Some news from our side. Saurabh Deshpande is joining us to help with all things research. He was formerly at The block and has a wealth of experience operating out of Asia. Read this report on Layer-2 scaling solutions for a sense of his depth of understanding. And make sure to follow him on Twitter here. He co-authored today’s piece. Back to the article now.
It is a strange time to be working in tech. One of the biggest banks had 'liquidity issues' over the weekend, Circle's stablecoin was unstable, and Signature Bank, a prominent on-ramp for digital asset purchasers in the US, shut down unexpectedly, predominantly due to a duration mismatch between assets and liabilities, among other reasons. But apart from the ticking financial time bombs, one more thing happened: Meta just shut down its non-fungible token (NFT) integrations.
Yep, that just happened. One of the largest distributors in the Web2 world figured that pursuing NFTs is about as futile as trying to make their privately owned enterprise metaverse a thing.
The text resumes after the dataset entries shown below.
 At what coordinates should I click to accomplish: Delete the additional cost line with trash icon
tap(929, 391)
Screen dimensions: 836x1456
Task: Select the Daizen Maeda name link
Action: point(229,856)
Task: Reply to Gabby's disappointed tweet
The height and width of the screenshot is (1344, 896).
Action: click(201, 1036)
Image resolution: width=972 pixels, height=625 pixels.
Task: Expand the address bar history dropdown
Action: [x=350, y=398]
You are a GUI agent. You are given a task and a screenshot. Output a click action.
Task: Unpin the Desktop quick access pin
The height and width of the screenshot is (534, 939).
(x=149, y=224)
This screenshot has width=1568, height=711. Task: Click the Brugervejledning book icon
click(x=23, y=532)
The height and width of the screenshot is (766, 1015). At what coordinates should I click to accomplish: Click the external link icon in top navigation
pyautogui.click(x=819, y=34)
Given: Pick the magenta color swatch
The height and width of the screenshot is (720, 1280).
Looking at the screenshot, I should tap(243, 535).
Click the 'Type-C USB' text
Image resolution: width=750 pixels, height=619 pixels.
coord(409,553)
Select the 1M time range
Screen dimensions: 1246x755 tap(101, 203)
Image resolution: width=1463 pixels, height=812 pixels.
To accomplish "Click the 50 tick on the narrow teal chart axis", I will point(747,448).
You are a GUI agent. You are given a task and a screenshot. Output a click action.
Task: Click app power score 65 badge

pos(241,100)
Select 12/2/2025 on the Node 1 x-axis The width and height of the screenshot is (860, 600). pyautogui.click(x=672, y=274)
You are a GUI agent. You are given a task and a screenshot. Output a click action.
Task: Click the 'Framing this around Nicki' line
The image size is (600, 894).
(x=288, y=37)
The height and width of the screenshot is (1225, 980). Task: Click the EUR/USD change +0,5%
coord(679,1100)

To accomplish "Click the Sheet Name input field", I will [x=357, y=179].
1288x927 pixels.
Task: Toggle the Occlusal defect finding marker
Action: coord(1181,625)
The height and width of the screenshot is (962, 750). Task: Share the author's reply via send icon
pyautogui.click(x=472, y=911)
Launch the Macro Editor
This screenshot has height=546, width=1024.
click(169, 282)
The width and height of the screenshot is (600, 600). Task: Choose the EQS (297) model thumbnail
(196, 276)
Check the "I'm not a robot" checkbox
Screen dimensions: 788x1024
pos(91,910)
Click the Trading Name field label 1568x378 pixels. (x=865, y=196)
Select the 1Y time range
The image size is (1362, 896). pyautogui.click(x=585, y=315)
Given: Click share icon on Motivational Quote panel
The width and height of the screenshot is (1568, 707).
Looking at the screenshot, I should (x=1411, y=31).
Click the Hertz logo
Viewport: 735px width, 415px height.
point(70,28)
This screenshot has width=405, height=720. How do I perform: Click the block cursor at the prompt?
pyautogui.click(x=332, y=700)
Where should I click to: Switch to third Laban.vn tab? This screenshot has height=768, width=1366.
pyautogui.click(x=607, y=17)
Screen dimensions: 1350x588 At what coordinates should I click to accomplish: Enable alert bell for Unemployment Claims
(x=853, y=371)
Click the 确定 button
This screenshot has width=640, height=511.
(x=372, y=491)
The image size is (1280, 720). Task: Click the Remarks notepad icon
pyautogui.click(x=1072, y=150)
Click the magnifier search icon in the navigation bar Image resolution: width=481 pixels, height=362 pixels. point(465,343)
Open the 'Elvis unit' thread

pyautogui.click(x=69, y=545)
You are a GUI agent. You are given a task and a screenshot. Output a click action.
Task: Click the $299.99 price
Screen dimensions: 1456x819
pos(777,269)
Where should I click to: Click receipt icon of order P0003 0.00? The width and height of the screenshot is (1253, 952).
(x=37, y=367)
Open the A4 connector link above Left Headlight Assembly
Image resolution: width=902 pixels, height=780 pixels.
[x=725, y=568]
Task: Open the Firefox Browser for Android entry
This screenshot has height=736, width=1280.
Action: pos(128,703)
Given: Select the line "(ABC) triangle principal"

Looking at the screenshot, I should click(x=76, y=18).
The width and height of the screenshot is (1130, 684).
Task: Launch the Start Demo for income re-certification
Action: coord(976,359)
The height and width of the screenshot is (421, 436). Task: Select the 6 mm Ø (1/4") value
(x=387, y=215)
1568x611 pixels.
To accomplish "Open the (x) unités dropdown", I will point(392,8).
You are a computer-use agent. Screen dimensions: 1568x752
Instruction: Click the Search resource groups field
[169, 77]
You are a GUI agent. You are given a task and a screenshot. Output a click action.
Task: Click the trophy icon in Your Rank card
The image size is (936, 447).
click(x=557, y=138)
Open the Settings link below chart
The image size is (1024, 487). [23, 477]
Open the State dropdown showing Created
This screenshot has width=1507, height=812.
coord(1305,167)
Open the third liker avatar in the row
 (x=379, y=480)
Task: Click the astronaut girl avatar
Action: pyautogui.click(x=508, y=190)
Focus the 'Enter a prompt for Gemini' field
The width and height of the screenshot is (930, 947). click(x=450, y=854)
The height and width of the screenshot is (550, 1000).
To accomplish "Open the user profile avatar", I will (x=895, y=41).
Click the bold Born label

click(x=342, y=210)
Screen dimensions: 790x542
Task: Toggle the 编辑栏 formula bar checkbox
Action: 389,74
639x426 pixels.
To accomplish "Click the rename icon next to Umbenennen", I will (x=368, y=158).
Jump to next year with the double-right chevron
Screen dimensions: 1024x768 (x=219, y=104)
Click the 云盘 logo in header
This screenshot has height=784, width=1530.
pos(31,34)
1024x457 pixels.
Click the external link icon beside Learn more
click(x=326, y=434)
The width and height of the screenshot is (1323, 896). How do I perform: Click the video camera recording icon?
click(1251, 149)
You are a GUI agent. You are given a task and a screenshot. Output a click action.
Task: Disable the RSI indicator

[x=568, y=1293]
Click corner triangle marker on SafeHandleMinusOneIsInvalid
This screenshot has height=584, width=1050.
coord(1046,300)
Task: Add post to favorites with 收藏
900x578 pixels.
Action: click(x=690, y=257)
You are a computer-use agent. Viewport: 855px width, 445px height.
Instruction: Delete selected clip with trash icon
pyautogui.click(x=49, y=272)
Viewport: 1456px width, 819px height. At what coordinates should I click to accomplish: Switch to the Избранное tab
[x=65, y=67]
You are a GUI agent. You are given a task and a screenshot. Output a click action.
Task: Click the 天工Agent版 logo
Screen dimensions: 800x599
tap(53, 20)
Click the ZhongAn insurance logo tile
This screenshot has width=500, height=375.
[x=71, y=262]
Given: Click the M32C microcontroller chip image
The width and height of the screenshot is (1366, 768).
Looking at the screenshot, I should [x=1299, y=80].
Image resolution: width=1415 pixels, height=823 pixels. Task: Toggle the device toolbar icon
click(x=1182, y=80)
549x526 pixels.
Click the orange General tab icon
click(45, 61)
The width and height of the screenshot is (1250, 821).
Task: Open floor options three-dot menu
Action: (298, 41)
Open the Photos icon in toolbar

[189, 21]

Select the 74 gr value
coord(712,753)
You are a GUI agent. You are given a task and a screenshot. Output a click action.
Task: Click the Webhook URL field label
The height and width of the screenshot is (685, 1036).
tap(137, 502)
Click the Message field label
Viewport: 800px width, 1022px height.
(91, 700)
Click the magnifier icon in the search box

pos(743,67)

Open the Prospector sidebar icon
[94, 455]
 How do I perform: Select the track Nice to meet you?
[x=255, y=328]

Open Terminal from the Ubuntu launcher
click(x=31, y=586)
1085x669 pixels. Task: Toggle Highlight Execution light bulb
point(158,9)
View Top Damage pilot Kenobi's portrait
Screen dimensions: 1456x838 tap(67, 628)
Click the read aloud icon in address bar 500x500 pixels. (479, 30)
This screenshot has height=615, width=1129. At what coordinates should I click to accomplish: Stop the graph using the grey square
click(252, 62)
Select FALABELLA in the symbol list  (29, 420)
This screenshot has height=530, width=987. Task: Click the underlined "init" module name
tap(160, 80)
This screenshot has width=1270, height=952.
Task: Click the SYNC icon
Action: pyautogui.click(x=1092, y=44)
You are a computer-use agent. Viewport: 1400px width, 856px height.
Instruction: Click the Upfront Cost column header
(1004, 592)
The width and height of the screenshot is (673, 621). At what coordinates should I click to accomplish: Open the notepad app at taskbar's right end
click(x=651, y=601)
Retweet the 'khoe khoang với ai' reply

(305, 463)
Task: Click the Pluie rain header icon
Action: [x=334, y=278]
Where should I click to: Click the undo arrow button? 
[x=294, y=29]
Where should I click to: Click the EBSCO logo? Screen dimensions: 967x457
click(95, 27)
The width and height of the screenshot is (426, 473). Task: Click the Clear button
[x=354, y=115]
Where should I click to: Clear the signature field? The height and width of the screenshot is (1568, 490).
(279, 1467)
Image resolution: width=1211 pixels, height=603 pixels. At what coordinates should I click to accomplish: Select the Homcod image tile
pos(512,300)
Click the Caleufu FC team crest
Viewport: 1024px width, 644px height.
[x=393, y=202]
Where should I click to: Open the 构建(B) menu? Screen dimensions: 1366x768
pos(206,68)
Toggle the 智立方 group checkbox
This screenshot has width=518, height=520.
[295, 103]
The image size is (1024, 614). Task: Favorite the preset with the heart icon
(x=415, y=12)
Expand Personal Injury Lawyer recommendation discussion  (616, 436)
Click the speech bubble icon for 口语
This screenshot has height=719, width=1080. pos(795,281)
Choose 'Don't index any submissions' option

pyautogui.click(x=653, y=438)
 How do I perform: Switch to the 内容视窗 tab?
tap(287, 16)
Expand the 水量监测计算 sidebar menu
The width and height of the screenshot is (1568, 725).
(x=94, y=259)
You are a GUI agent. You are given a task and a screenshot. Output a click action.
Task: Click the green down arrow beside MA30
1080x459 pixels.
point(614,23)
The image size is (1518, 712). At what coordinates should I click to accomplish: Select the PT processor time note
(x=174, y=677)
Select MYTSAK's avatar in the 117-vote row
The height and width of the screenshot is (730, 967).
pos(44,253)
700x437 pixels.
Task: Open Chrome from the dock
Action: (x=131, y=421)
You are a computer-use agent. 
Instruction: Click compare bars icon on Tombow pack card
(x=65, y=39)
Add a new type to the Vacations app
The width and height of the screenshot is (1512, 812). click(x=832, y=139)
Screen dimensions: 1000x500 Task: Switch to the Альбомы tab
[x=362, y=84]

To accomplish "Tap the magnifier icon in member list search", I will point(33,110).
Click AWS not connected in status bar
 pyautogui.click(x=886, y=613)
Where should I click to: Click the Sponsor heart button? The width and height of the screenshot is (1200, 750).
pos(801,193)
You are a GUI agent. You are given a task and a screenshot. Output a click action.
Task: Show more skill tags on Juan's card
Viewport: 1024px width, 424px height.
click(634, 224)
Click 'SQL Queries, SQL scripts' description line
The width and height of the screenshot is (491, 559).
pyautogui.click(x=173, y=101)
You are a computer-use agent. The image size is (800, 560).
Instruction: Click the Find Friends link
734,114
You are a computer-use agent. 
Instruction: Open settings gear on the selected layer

We will dig into the reasons behind the financial scare and NFTs being removed from Meta at another point. Today, we will look at a new primitive that has been all the rage in the NFT ecosystem over the past few weeks: Ordinals.
Not your Node, Not your JPEGs
Blockchains are efficient consensus machines working on a global scale. That is, it takes little effort to verify whether a transaction occurred at a certain point in time on Ethereum or Bitcoin. I can go back in the record and see when I sold ETH for $7. But things get murky if you have to store large amounts of data, especially images on-chain. This is where solutions like IPFS and Arweave come into play.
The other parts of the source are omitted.